Sato, who trained at Tokyo’s prestigious JFTD flower college, grew up in Japan’s Yamanashi Prefecture, where his father owned a floral shop. “At first, I wasn’t so crazy about flowers,” Sato says. Then one day when he was in high school, a client came into the shop and asked him to make a bouquet. “I knew how — a bit,” he recalls. “So I made one and she was so happy.” Ever since, Sato has used flowers as a tool to elicit emotional reactions. “I want to make something that provokes people,” he explains. After several years as a freelance floral designer in New York, Sato joined the French-born Bailly as head of floral design at L’Atelier Rouge in 2015. Bailly had worked in private-events departments for hospitality giants like Daniel Boulud and Geoffrey Zakarian, but her own approach to flower arranging was, and remains, mostly conceptual. “I have a very weird relationship with flowers,” she says, laughing. “I hardly touch them.” Instead, she views her work like that of a director, leading her team toward certain combinations of flowers and stylistic maneuvers.

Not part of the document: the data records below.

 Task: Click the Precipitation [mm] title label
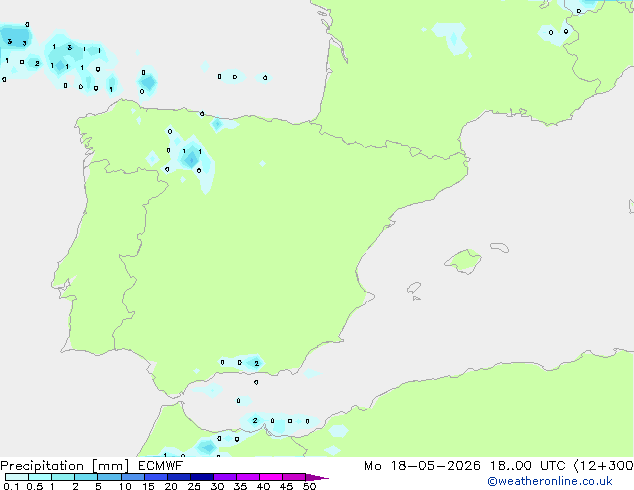click(65, 466)
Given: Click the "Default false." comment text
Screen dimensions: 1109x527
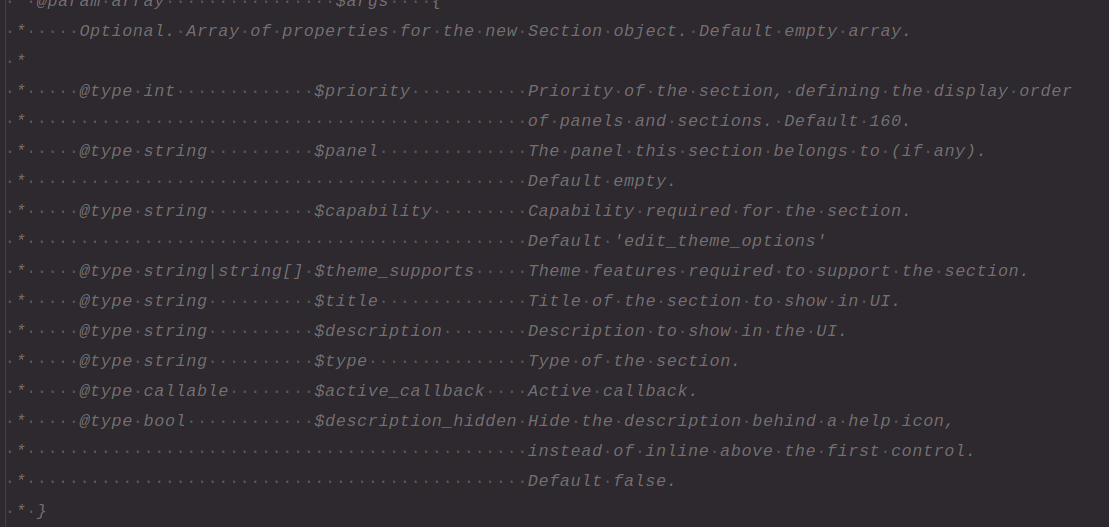Looking at the screenshot, I should coord(602,481).
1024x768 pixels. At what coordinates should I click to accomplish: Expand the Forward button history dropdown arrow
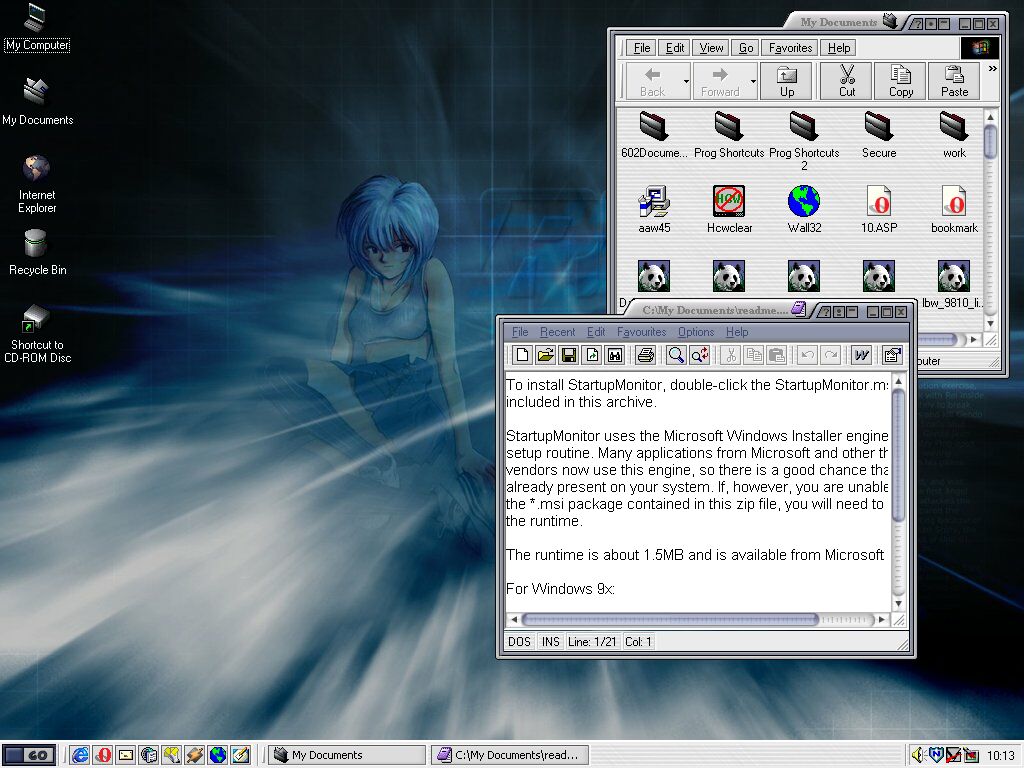click(753, 80)
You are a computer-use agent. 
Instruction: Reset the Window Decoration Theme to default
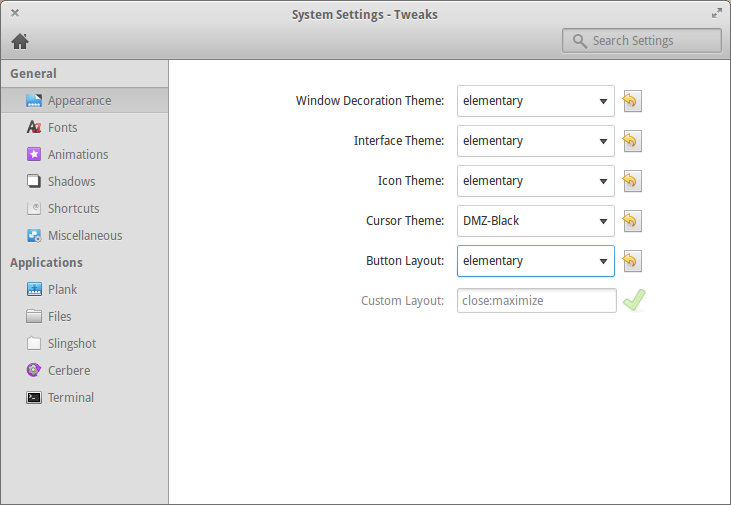[x=632, y=101]
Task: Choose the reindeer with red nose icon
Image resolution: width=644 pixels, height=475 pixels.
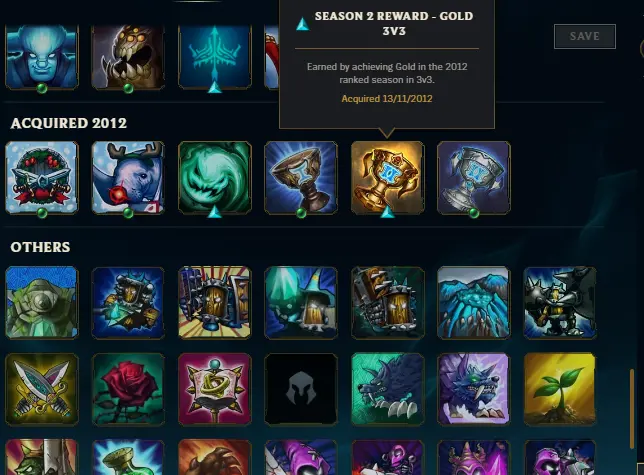Action: (128, 177)
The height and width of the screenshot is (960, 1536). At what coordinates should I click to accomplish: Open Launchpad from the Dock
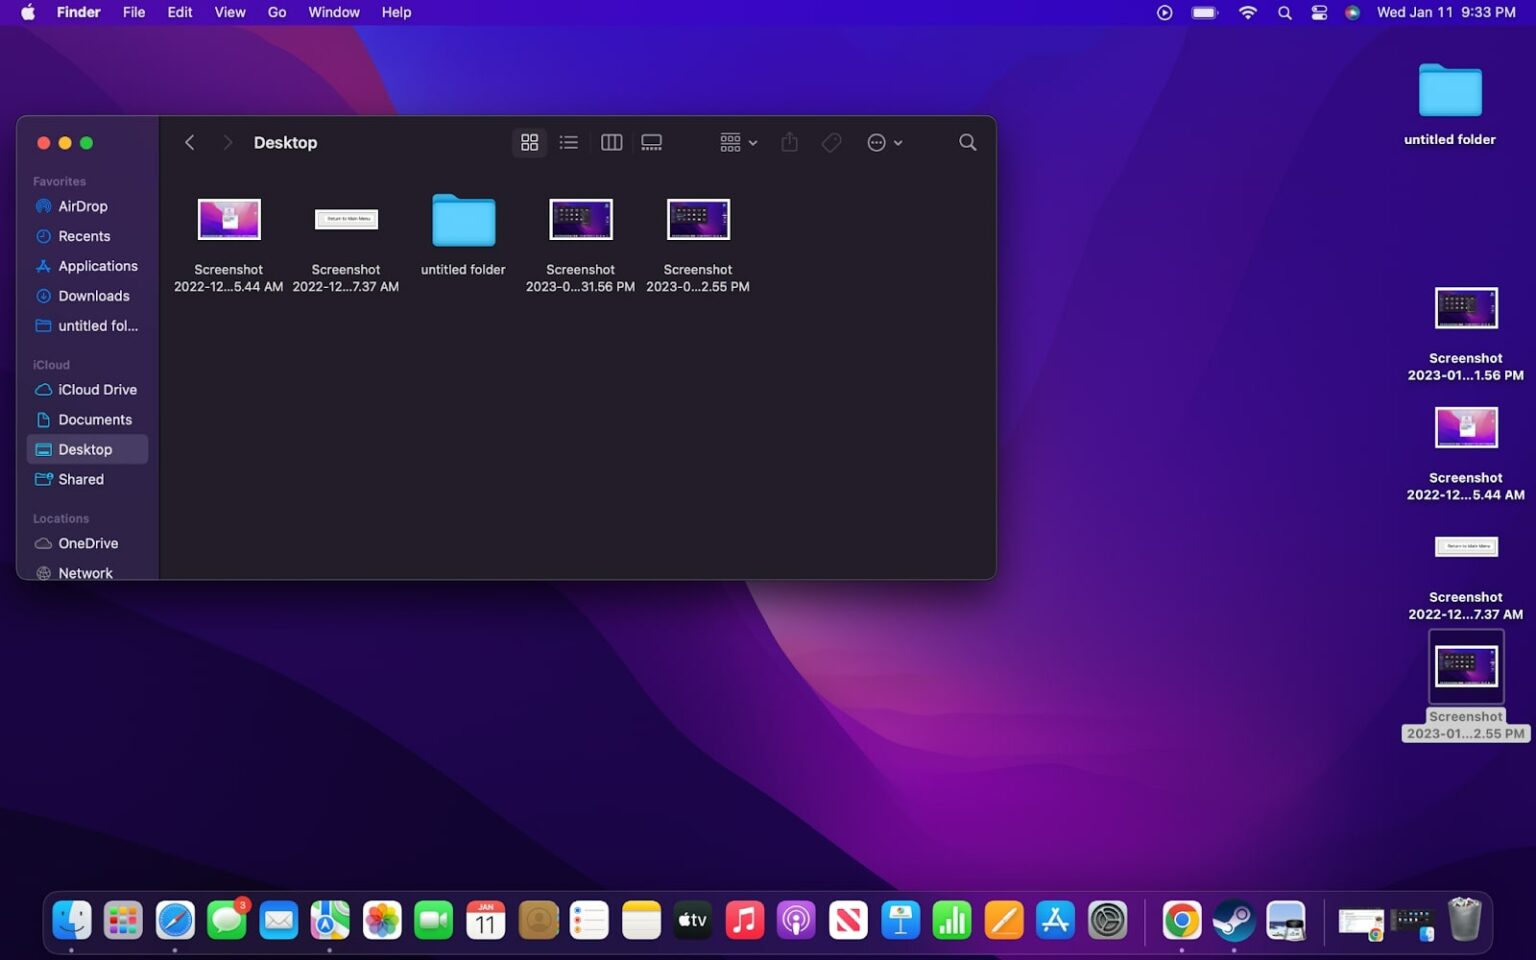coord(123,920)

While they differ in approach, she and Sato bonded over their shared passion for orchestrating ephemeral moments, whether a memorable evening or the artful presentation of a single flower. It’s fitting then, that in his creative practice, Sato never likes to repeat himself. His arrangements for Buunch are dictated first by color, he says, but also by the shape of each individual flower — its head, its stem, its angles — with special attention paid to rarity, a philosophy that means Buunch’s menu changes week to week. “If something is available for only two weeks, it’s nice because it gives it a contemporary feeling,” Sato explains. Beyond the Manhattan flower market, Buunch’s team of “floral hunters” meticulously scouts buds from sources as far-flung as Japan and New Zealand, a global network that allows Buunch to provide exceptional blooms regardless of the season.
Indeed, there’s been a recent resurgence in floral design, and a notable aesthetic shift from starchy, tightly bunched clusters toward wildly exotic, seemingly untamed compositions. Though Buunch’s offerings sit comfortably among today’s bold bouquets, the brand’s most audacious move involves the revival of a single stem in particular: dianthus, the lowly, long-maligned carnation, dyed stems of which Buunch elevates in its design-forward presentations. “We have to be daring, or even a bit arrogant, to send someone colored carnations,” Bailly says. “It’s really about giving every flower the dimension it deserves.”